By egh on 2015-01-29 18:05:57+00:00
I did a little more research, and it seems getting links is even easier. We just need to set a flag in the processor. I'll commit later, but it's:
#!javascript
function makeCslEngine (styleId) {
let style = z.Styles.get(fixStyleId(styleId));
if (!style) {
return null;
} else {
let csl = style.getCiteProc(true);
csl.opt.development_extensions.wrap_url_and_doi = true;
return csl;
}
}
By titaniumbones on 2015-01-29 18:29:55+00:00
wow, so easy -- two-line patch!
I'll try it out ( I think I can just edit bootstrap.js in my installation, right?).
By egh on 2015-01-29 18:44:34+00:00
Yes, that should work. You may need to edit when ff is not running.
By titaniumbones on 2015-01-29 19:17:23+00:00
it totally works! it's great.
In my org-add-link-type "zotero"
I added and extra cond
outside of the initial if
in the lambda
-- it seems to me that I will especially want this behaivour when I am using full, bibliography-style citations in the text 9as in syllabi). I guess it should be straightforward to expand the logic to work wiht more cases.
This is a big step forward for me, thank you Erik! I sitll have to figure out how to get citations into ODT, but maybe some of that work will come out on the list.
By egh on 2015-01-29 19:56:47+00:00
Glad it works! You might try pandoc for HTML -> ODT translation as well. :) It's a pretty magic tool.
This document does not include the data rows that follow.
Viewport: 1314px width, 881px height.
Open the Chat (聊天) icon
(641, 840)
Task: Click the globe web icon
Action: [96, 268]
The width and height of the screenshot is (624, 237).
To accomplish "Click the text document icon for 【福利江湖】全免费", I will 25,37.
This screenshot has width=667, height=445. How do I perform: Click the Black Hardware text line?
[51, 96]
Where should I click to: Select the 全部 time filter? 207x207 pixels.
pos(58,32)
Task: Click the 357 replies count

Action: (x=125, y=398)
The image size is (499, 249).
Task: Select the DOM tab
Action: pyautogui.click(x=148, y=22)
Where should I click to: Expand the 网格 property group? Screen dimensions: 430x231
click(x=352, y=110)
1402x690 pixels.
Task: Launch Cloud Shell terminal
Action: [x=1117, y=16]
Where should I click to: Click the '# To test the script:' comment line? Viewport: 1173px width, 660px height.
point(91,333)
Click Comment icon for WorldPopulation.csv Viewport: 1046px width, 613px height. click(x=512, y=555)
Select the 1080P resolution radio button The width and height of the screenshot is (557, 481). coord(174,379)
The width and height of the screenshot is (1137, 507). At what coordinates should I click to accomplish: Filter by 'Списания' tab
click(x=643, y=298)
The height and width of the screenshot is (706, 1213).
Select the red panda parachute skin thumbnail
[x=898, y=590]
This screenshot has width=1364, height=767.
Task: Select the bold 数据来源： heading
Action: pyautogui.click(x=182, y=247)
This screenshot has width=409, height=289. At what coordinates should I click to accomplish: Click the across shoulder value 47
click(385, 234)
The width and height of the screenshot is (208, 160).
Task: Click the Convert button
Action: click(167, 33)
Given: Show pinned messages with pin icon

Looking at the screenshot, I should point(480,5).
By titaniumbones on 2015-01-30 02:18:08+00:00
OK, not quite right -- it looks like, in some cases, the "delimiter" (".") gets added to the URL in the href. So, for instance, I have a citation for this source:
(harvested via Zotero in Firefox some time ago). When I export to html, I get this code:
<div class="csl-entry">Broder, John M., and Ian Urbina. “All Eyes Turn to Virginia Senate Race.” <i>The New York Times</i>, November 9, 2006, sec. /. <a href="http://www.nytimes.com/2006/11/09/us/politics/09virginia.html?ex=1320728400&en=e65ed62ff1814d9b&ei=5088&partner=rssnyt&emc=rss.">http://www.nytimes.com/2006/11/09/us/politics/09virginia.html?ex=1320728400&en=e65ed62ff1814d9b&ei=5088&partner=rssnyt&emc=rss.</a></div>
To me that looks like a bug in citeproc-js, so I have reported here:
https://bitbucket.org/fbennett/citeproc-js/issue/171/enabling-wrap_url_and_doi-includes-final
By egh on 2015-01-30 02:22:10+00:00
Nice catch. Might be a while before a fix filters down to Zotero, though. :(
By titaniumbones on 2015-01-30 02:24:45+00:00
yeah, I reckon it will be some time yet... oh well. Still pretty close...
By fbennett on 2015-02-14 04:46:06+00:00
It looks like this may not be a processor bug, actually. The period at the end of the URL appears both in the href and in the link text of the sample cite, which suggests that it's in the input data. To protect against duplicate punctuation, the processor will detect terminal periods, even if they appear in input data, and even if nested in tags or other markup, and suppress its own terminal punctuation if appropriate. This is what the output would look like in that case.
By egh on 2015-02-14 05:05:18+00:00
Thanks for looking into this, Frank.